(WRITTEN TASK)
Copy out the lines beginning at the one with "Where should I" and stopping after the one with "click(1311, 100)". Keep the requests as they are, and offset every coordinate in the answers by -83.
begin PROVIDED MATERIAL
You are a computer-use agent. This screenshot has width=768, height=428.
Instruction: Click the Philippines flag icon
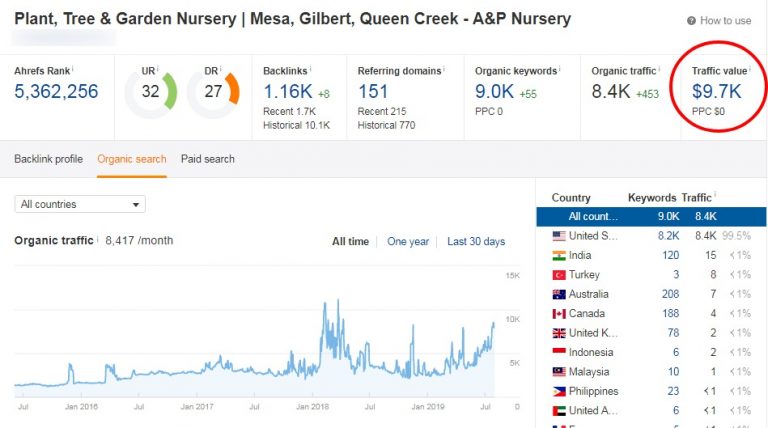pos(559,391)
end PROVIDED MATERIAL
begin PROVIDED MATERIAL
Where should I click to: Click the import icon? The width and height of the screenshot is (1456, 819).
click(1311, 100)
end PROVIDED MATERIAL
(SOLUTION BELOW)
Where should I click to: Click the import icon? The width and height of the screenshot is (1456, 819).
click(1228, 17)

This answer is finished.